Wednesday, November 2, 2005

12:30 PM - 2:00 PM

ECONOMIC IMPACT RESULTING FROM A CONVERSION TO LEVALBUTEROL EVERY SIX TO EIGHT HOURS

Robert S. Pikarsky, RRT*, Russell A. Acevedo, MD, Tracey Farrell, RRT and Wendy Fascia, RRT

Crouse Hospital, Syracuse, NY

PURPOSE: Crouse Hospital approved an automatic conversion from Racemic Albuterol (Alb) 2.5mg Q4h to either Levalbuterol (Lev) 0.63 mg Q6h or Lev 1.25 mg Q8h. To further maximize Respiratory Therapist time we took the next step of automatic conversion of all Lev Q6h to Lev Q8h.

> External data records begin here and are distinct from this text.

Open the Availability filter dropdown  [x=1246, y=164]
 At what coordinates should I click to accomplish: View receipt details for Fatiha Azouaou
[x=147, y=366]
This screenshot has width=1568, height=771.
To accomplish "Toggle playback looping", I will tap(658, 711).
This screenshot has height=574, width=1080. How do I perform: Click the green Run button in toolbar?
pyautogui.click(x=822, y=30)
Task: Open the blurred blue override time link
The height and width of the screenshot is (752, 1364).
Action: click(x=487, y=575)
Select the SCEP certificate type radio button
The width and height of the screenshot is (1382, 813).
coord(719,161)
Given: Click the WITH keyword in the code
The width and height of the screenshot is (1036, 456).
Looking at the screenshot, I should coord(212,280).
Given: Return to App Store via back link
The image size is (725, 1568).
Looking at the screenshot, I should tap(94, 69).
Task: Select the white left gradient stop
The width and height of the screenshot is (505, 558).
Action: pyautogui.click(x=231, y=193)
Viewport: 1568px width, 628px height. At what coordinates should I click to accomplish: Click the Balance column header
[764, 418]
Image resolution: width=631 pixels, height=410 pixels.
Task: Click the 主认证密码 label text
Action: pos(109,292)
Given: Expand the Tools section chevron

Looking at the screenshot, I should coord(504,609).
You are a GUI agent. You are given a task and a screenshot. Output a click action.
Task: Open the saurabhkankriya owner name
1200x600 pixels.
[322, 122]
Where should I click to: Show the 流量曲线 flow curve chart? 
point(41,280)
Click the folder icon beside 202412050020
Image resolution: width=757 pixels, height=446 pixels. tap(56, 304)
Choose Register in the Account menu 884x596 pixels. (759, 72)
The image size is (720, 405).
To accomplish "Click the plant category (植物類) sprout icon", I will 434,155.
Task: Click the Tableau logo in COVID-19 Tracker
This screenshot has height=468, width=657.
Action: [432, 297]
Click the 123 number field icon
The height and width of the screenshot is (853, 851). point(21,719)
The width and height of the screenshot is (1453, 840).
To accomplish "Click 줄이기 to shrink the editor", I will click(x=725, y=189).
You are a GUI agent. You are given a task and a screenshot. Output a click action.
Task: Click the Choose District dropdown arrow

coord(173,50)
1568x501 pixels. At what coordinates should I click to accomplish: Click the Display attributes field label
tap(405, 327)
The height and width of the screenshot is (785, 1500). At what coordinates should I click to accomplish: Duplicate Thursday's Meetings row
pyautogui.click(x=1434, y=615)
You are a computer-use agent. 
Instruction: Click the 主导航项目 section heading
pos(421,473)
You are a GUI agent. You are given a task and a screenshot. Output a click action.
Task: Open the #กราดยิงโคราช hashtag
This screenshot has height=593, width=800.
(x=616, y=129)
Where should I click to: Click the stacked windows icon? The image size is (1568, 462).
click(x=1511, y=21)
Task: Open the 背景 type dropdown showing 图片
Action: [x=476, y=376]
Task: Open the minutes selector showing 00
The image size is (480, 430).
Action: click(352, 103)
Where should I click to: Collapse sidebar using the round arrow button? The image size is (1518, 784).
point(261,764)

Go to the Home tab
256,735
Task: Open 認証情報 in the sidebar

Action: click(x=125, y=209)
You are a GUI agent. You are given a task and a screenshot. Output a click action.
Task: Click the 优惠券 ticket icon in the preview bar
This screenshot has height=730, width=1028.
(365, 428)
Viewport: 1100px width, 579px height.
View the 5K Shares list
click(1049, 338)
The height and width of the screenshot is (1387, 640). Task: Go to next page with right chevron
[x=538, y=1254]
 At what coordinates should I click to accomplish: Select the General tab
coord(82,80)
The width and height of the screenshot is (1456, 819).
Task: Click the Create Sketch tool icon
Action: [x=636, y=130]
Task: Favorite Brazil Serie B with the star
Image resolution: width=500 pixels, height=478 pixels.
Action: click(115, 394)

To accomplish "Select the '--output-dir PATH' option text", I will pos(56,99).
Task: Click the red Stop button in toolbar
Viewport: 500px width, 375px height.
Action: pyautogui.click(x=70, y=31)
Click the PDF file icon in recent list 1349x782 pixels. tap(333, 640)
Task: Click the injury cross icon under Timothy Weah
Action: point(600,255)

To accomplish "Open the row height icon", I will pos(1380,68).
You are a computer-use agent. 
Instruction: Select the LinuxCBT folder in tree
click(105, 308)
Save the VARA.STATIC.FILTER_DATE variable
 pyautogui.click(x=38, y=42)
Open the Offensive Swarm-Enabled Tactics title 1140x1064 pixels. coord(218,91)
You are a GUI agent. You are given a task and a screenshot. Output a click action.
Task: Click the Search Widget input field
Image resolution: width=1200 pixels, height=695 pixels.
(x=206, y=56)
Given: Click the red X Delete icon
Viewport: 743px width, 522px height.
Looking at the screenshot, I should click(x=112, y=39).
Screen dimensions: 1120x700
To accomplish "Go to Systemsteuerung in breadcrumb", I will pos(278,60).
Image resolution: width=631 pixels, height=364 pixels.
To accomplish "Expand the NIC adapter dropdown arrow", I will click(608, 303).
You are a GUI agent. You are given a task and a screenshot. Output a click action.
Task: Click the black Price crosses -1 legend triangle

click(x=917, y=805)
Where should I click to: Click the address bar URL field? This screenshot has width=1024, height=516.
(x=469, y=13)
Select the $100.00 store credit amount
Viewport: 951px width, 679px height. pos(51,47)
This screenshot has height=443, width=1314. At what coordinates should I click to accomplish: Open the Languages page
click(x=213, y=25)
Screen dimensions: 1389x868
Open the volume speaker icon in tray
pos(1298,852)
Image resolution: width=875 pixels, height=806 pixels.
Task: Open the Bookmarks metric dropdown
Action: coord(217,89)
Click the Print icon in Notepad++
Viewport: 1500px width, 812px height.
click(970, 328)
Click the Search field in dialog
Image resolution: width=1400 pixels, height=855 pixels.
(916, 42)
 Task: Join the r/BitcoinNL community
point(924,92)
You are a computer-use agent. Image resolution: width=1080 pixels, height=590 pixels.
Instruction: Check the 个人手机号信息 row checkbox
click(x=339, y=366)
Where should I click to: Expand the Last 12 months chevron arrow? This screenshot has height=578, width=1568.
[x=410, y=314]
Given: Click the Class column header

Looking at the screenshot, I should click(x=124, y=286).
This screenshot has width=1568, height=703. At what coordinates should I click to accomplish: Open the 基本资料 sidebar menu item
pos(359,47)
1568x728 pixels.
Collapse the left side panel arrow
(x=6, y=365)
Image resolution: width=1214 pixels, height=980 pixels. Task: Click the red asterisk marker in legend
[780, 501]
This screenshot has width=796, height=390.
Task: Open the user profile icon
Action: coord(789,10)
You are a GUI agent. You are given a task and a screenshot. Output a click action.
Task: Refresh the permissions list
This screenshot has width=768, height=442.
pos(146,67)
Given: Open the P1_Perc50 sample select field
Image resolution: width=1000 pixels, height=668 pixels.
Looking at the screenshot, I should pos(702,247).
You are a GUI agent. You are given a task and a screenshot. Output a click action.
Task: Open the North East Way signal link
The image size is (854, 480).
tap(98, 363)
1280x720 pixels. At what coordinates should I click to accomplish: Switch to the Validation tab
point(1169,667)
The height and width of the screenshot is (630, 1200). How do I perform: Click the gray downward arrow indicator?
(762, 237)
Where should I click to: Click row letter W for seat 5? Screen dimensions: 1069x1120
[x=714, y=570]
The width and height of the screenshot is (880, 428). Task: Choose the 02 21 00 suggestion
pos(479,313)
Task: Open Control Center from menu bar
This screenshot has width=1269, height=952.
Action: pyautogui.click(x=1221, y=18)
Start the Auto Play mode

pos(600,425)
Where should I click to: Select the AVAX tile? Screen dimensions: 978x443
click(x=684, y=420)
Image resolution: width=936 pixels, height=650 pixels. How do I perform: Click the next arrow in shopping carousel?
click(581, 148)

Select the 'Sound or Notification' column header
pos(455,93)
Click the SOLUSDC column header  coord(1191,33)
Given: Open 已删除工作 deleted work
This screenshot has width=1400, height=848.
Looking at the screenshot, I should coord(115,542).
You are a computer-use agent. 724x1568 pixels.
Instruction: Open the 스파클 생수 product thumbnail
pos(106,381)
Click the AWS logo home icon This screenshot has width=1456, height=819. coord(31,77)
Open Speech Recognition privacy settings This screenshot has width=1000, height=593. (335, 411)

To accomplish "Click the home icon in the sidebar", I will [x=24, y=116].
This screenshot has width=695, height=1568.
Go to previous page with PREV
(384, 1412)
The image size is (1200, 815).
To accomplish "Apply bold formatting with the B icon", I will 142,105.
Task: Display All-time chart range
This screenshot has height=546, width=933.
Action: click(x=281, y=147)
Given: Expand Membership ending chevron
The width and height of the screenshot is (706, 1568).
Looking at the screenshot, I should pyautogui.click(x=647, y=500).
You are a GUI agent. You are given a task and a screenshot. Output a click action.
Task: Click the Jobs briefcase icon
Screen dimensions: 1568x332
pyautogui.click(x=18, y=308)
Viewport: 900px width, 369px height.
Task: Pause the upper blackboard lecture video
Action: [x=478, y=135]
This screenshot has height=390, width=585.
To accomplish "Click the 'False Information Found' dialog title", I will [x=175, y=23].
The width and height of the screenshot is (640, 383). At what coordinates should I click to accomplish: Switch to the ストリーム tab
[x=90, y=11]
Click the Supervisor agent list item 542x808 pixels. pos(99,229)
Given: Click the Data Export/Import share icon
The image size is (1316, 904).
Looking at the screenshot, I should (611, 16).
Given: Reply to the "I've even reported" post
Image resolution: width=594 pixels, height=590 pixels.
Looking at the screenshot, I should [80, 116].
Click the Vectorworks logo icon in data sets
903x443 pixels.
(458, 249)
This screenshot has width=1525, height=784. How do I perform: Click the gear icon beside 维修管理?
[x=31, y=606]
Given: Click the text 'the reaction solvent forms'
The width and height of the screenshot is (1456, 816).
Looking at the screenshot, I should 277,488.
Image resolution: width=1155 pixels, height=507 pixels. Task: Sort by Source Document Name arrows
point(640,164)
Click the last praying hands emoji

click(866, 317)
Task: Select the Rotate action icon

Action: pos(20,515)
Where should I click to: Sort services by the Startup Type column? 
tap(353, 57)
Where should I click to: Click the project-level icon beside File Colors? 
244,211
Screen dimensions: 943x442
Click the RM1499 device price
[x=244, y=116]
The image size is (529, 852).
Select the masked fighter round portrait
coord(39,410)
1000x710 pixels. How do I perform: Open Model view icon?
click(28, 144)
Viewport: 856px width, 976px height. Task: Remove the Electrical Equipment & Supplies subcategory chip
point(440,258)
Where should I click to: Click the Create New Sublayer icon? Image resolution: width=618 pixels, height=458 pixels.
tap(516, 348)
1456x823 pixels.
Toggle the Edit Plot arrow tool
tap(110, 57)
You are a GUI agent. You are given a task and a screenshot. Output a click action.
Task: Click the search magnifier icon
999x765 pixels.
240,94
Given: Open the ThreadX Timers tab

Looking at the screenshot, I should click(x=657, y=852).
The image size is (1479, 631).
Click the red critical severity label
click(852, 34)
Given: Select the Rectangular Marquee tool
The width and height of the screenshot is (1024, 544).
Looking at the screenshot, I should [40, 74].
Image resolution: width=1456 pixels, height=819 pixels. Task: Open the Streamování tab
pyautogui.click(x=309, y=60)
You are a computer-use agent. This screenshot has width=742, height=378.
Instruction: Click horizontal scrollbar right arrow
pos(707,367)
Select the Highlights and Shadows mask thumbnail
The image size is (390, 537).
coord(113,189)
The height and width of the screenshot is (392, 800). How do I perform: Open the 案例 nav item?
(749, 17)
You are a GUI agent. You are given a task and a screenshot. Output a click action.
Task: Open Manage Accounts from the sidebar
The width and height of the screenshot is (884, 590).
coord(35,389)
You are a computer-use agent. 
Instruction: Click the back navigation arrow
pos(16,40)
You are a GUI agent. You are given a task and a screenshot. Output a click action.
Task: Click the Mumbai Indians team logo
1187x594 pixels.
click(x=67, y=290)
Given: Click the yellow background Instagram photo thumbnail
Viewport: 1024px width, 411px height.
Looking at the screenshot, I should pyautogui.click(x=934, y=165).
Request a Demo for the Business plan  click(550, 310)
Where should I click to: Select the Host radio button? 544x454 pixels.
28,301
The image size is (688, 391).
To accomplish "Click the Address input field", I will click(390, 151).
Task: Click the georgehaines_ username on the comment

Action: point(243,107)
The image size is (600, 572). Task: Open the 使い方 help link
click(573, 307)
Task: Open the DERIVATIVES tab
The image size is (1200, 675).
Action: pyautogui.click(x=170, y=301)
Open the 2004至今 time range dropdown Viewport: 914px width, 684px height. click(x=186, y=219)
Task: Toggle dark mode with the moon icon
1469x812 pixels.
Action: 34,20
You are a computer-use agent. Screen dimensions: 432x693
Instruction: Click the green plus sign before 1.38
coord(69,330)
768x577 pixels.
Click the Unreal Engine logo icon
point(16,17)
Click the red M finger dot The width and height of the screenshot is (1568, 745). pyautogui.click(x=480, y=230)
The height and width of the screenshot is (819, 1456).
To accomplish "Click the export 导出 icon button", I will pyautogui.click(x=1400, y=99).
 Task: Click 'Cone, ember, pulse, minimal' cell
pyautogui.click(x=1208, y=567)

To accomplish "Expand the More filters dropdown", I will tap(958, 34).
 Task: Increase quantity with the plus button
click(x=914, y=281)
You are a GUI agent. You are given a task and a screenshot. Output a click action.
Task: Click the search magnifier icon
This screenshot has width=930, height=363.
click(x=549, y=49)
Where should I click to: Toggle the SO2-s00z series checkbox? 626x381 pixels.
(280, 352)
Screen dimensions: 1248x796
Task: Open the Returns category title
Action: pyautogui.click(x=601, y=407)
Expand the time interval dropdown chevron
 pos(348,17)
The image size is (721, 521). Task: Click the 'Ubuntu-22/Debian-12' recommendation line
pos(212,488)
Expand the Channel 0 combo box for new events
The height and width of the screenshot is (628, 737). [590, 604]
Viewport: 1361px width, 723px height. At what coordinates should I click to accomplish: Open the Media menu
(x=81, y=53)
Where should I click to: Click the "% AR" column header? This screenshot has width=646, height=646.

METHODS: All protocol treatments delivered between 10/04 and 4/05 were recorded. Pre-conversion estimates for Alb Q4h were twice the current Lev Q8h protocol. The ratio of Lev Q6h to Q8h delivered between 1/04 and 4/04 (prior protocol) was 85%:15%. The cost for unit dose Alb was $0.22. The cost for unit dose Lev was $1.85. We used the 0.26 hour per treatment time as reported in the AARC Uniform Reporting Manual. The FTE average cost (salary/benefits) = $23.80/hr. All aerosol therapy was provided with the use of the AeroEclipse Breath Actuated Nebulizer (BAN).

RESULTS: The table shows the drug and labor cost for the current protocol and the estimated number of treatments, with their respective costs, for the prior protocol and pre-conversion periods. For the current protocol, the drug cost of $16,482 is lower than the prior protocol and considerably higher than the pre-conversion period. Labor costs decreased with each protocol as the number of treatments dropped. The drop in labor cost more than offset the increase drug costs in each protocol. The largest savings was seen with the current Lev Q8h protocol. The Respiratory Care Department’s total expenses for the first 3 months of this year was 8.6% under budget and 7.9% below the same time period in 2004.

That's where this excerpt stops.